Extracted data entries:
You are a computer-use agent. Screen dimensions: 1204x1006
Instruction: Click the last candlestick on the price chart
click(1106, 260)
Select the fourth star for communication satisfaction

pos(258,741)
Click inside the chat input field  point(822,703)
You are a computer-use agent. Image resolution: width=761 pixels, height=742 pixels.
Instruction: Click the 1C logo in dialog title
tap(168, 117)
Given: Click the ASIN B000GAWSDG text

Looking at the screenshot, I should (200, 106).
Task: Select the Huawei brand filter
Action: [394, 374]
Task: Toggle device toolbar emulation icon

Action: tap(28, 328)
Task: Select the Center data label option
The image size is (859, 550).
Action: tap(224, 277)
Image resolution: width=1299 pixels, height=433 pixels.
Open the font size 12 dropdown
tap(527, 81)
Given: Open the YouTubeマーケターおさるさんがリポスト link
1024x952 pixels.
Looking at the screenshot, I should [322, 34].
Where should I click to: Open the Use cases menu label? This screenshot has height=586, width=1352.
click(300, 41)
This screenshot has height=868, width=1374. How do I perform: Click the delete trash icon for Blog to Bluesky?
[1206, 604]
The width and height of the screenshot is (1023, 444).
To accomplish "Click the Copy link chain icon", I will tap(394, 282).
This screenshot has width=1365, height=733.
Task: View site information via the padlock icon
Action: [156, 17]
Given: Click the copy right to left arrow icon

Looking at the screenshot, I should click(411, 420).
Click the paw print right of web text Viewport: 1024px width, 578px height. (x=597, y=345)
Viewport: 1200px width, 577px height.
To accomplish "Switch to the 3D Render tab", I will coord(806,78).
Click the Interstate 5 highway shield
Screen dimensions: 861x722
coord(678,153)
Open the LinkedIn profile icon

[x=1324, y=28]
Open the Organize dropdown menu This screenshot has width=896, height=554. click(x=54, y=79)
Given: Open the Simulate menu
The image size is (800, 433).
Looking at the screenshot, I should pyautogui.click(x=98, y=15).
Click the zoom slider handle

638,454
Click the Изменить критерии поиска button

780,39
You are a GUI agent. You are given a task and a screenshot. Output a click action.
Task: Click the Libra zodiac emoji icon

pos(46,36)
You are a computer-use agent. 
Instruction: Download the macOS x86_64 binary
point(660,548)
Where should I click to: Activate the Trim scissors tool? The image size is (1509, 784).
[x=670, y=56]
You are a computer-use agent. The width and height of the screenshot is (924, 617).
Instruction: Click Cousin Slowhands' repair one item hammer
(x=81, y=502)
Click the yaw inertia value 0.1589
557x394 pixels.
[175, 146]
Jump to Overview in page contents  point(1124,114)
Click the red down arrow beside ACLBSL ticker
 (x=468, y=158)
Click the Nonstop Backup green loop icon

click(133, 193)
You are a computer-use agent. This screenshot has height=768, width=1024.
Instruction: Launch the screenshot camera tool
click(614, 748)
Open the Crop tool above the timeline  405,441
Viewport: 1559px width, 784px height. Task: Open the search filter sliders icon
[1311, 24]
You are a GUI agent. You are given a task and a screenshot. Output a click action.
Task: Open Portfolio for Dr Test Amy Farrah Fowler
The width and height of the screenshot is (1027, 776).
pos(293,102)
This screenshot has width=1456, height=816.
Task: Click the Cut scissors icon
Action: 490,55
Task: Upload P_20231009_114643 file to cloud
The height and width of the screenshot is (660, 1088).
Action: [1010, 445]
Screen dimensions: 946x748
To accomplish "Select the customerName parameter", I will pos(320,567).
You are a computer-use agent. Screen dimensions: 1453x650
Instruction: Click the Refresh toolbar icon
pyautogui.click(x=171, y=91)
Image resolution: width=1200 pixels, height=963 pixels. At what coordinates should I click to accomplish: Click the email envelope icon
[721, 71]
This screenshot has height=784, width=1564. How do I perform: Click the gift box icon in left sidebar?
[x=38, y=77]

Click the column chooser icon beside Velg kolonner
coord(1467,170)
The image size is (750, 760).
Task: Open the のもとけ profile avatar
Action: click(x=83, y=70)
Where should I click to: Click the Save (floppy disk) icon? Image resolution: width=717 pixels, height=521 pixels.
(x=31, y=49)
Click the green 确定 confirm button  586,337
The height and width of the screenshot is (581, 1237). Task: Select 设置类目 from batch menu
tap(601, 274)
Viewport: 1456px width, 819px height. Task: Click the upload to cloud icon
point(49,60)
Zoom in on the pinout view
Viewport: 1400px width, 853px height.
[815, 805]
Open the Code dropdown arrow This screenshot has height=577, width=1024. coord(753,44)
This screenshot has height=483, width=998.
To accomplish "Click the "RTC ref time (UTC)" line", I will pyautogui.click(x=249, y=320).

## Directions for this task
Write every record out again exactly.

## Answer section
You are a computer-use agent. Screen dimensions: 1204x1006
Instruction: Click the last candlestick on the price chart
click(1106, 260)
Select the fourth star for communication satisfaction

pos(258,741)
Click inside the chat input field  point(822,703)
You are a computer-use agent. Image resolution: width=761 pixels, height=742 pixels.
Instruction: Click the 1C logo in dialog title
tap(168, 117)
Given: Click the ASIN B000GAWSDG text

Looking at the screenshot, I should (200, 106).
Task: Select the Huawei brand filter
Action: [394, 374]
Task: Toggle device toolbar emulation icon

Action: tap(28, 328)
Task: Select the Center data label option
The image size is (859, 550).
Action: tap(224, 277)
Image resolution: width=1299 pixels, height=433 pixels.
Open the font size 12 dropdown
tap(527, 81)
Given: Open the YouTubeマーケターおさるさんがリポスト link
1024x952 pixels.
Looking at the screenshot, I should [322, 34].
Where should I click to: Open the Use cases menu label? This screenshot has height=586, width=1352.
click(300, 41)
This screenshot has height=868, width=1374. How do I perform: Click the delete trash icon for Blog to Bluesky?
[1206, 604]
The width and height of the screenshot is (1023, 444).
To accomplish "Click the Copy link chain icon", I will tap(394, 282).
This screenshot has width=1365, height=733.
Task: View site information via the padlock icon
Action: [156, 17]
Given: Click the copy right to left arrow icon

Looking at the screenshot, I should click(411, 420).
Click the paw print right of web text Viewport: 1024px width, 578px height. (x=597, y=345)
Viewport: 1200px width, 577px height.
To accomplish "Switch to the 3D Render tab", I will coord(806,78).
Click the Interstate 5 highway shield
Screen dimensions: 861x722
coord(678,153)
Open the LinkedIn profile icon

[x=1324, y=28]
Open the Organize dropdown menu This screenshot has width=896, height=554. click(x=54, y=79)
Given: Open the Simulate menu
The image size is (800, 433).
Looking at the screenshot, I should pyautogui.click(x=98, y=15).
Click the zoom slider handle

638,454
Click the Изменить критерии поиска button

780,39
You are a GUI agent. You are given a task and a screenshot. Output a click action.
Task: Click the Libra zodiac emoji icon

pos(46,36)
You are a computer-use agent. 
Instruction: Download the macOS x86_64 binary
point(660,548)
Where should I click to: Activate the Trim scissors tool? The image size is (1509, 784).
[x=670, y=56]
You are a computer-use agent. The width and height of the screenshot is (924, 617).
Instruction: Click Cousin Slowhands' repair one item hammer
(x=81, y=502)
Click the yaw inertia value 0.1589
557x394 pixels.
[175, 146]
Jump to Overview in page contents  point(1124,114)
Click the red down arrow beside ACLBSL ticker
 (x=468, y=158)
Click the Nonstop Backup green loop icon

click(133, 193)
You are a computer-use agent. This screenshot has height=768, width=1024.
Instruction: Launch the screenshot camera tool
click(614, 748)
Open the Crop tool above the timeline  405,441
Viewport: 1559px width, 784px height. Task: Open the search filter sliders icon
[1311, 24]
You are a GUI agent. You are given a task and a screenshot. Output a click action.
Task: Open Portfolio for Dr Test Amy Farrah Fowler
The width and height of the screenshot is (1027, 776).
pos(293,102)
This screenshot has width=1456, height=816.
Task: Click the Cut scissors icon
Action: 490,55
Task: Upload P_20231009_114643 file to cloud
The height and width of the screenshot is (660, 1088).
Action: [1010, 445]
Screen dimensions: 946x748
To accomplish "Select the customerName parameter", I will pos(320,567).
You are a computer-use agent. Screen dimensions: 1453x650
Instruction: Click the Refresh toolbar icon
pyautogui.click(x=171, y=91)
Image resolution: width=1200 pixels, height=963 pixels. At what coordinates should I click to accomplish: Click the email envelope icon
[721, 71]
This screenshot has height=784, width=1564. How do I perform: Click the gift box icon in left sidebar?
[x=38, y=77]

Click the column chooser icon beside Velg kolonner
coord(1467,170)
The image size is (750, 760).
Task: Open the のもとけ profile avatar
Action: click(x=83, y=70)
Where should I click to: Click the Save (floppy disk) icon? Image resolution: width=717 pixels, height=521 pixels.
(x=31, y=49)
Click the green 确定 confirm button  586,337
The height and width of the screenshot is (581, 1237). Task: Select 设置类目 from batch menu
tap(601, 274)
Viewport: 1456px width, 819px height. Task: Click the upload to cloud icon
point(49,60)
Zoom in on the pinout view
Viewport: 1400px width, 853px height.
[815, 805]
Open the Code dropdown arrow This screenshot has height=577, width=1024. coord(753,44)
This screenshot has height=483, width=998.
To accomplish "Click the "RTC ref time (UTC)" line", I will pyautogui.click(x=249, y=320).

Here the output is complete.